Substituting $p$, the answer is $(1 - e^{-\lambda t})^{10}$.

**b. What is the probability that exactly $k$ of the ten bulbs fail before time $t$ ?**
This is like asking: "Out of 10 chances, how many ways can exactly $k$ of them 'succeed' (fail before $t$) and the rest 'fail' (not fail before $t$)?"
* We have 10 bulbs in total.
* The probability a bulb fails before $t$ is $p = 1 - e^{-\lambda t}$.
* The probability a bulb does *not* fail before $t$ is $1 - p = e^{-\lambda t}$.
* To pick exactly $k$ bulbs out of 10 to fail, we use something called "combinations," written as $\binom{10}{k}$. This tells us how many different groups of $k$ bulbs we can choose.
* For each of these chosen $k$ bulbs, their probability of failing is $p$. So, that's $p^k$.
* For the remaining $10-k$ bulbs, their probability of *not* failing is $(1-p)$. So, that's $(1-p)^{10-k}$.
We multiply these parts together: $\binom{10}{k} \times p^k \times (1-p)^{10-k}$.
Substituting $p$, the answer is $\binom{10}{k} (1 - e^{-\lambda t})^k (e^{-\lambda t})^{10-k}$.

**c. Suppose that nine of the bulbs have lifetimes with parameter $\lambda$ and that the remaining bulb has a lifetime with parameter $\theta$. What is the probability that exactly five of the ten bulbs fail before time $t$ ?**
This one is a bit trickier because one bulb is different! We need to think of two separate situations that add up to exactly five failures:

* **Situation 1:** The special bulb (with parameter $\theta$) fails before $t$, AND 4 of the other 9 regular bulbs (with parameter $\lambda$) fail before $t$.
* Probability the special bulb fails: $p_{\theta} = 1 - e^{-\theta t}$.
* Probability that exactly 4 of the 9 regular bulbs fail: Using our method from part b, this is $\binom{9}{4} (1 - e^{-\lambda t})^4 (e^{-\lambda t})^{9-4} = \binom{9}{4} (1 - e^{-\lambda t})^4 (e^{-\lambda t})^5$.
* So, for Situation 1, the probability is $(1 - e^{-\theta t}) \times \binom{9}{4} (1 - e^{-\lambda t})^4 (e^{-\lambda t})^5$.

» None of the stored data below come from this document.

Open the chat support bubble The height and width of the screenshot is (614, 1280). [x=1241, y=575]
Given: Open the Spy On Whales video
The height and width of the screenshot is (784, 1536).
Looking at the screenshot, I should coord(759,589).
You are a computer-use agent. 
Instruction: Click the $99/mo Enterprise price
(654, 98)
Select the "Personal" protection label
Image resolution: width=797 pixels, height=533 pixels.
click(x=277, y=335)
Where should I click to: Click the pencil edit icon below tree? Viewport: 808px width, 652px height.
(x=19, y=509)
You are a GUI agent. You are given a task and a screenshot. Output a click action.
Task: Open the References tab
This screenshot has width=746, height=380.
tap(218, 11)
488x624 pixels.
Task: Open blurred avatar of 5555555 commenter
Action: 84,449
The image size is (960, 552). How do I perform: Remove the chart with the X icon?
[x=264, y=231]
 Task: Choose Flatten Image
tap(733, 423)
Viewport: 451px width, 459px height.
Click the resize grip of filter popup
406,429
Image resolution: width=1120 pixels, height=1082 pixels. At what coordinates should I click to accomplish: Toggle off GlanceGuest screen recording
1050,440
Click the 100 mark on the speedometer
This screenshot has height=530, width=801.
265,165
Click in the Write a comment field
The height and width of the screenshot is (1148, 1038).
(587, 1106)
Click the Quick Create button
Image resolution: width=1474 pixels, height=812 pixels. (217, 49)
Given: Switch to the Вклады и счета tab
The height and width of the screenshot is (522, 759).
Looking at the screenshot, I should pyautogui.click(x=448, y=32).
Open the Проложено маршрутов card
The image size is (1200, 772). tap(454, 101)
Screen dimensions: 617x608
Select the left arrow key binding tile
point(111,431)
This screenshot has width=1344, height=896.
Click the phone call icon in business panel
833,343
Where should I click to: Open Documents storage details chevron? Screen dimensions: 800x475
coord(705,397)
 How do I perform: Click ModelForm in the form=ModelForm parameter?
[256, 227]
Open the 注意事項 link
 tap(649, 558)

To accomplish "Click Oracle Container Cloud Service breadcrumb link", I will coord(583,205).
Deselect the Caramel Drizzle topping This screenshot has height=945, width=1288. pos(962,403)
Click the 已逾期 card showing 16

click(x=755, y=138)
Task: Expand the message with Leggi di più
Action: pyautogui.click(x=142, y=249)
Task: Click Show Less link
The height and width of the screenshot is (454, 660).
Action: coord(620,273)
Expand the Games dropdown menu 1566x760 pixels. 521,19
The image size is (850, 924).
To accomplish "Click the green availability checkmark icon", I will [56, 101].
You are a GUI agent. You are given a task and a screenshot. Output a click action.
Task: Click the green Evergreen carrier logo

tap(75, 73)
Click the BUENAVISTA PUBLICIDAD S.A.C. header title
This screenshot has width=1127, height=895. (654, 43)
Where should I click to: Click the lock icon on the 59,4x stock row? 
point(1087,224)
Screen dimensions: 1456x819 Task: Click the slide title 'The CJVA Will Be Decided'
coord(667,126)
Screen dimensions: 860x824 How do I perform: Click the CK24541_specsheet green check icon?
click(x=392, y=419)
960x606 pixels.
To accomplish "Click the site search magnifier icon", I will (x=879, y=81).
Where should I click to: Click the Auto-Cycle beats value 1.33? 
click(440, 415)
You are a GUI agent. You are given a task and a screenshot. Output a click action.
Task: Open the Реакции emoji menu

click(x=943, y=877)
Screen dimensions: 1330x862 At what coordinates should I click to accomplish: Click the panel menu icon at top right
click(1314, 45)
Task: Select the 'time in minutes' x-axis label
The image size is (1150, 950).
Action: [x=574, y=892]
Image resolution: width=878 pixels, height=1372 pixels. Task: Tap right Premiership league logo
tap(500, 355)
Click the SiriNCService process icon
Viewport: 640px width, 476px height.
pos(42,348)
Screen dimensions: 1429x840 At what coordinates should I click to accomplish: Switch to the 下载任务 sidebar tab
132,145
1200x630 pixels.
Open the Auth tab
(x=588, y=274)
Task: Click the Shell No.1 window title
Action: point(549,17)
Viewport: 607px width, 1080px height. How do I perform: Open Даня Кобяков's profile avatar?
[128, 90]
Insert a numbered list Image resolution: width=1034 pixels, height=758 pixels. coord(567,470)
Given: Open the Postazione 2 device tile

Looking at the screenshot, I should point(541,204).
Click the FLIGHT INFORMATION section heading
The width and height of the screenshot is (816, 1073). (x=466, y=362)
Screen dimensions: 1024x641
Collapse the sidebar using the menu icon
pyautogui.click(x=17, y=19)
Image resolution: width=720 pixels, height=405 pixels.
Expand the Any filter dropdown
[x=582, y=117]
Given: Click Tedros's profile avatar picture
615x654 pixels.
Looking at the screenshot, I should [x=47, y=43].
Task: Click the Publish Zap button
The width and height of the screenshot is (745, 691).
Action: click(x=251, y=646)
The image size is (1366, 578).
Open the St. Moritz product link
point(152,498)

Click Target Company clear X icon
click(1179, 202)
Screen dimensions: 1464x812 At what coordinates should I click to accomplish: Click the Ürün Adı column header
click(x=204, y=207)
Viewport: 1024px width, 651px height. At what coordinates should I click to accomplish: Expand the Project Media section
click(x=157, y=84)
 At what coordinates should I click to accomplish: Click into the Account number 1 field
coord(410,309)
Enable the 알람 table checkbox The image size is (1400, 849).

* **Situation 2:** The special bulb (with parameter $\theta$) *does not* fail before $t$, AND 5 of the other 9 regular bulbs (with parameter $\lambda$) fail before $t$.
* Probability the special bulb *does not* fail: $1 - p_{\theta} = e^{-\theta t}$.
* Probability that exactly 5 of the 9 regular bulbs fail: Using our method from part b, this is $\binom{9}{5} (1 - e^{-\lambda t})^5 (e^{-\lambda t})^{9-5} = \binom{9}{5} (1 - e^{-\lambda t})^5 (e^{-\lambda t})^4$.
* So, for Situation 2, the probability is $(e^{-\theta t}) \times \binom{9}{5} (1 - e^{-\lambda t})^5 (e^{-\lambda t})^4$.

Since these two situations are the only ways to get exactly five failures and they can't happen at the same time, we just add their probabilities together!
Total probability = Probability (Situation 1) + Probability (Situation 2)
Total probability = $(1 - e^{-\theta t})\binom{9}{4} (1 - e^{-\lambda t})^4 (e^{-\lambda t})^5 + (e^{-\theta t})\binom{9}{5} (1 - e^{-\lambda t})^5 (e^{-\lambda t})^4$.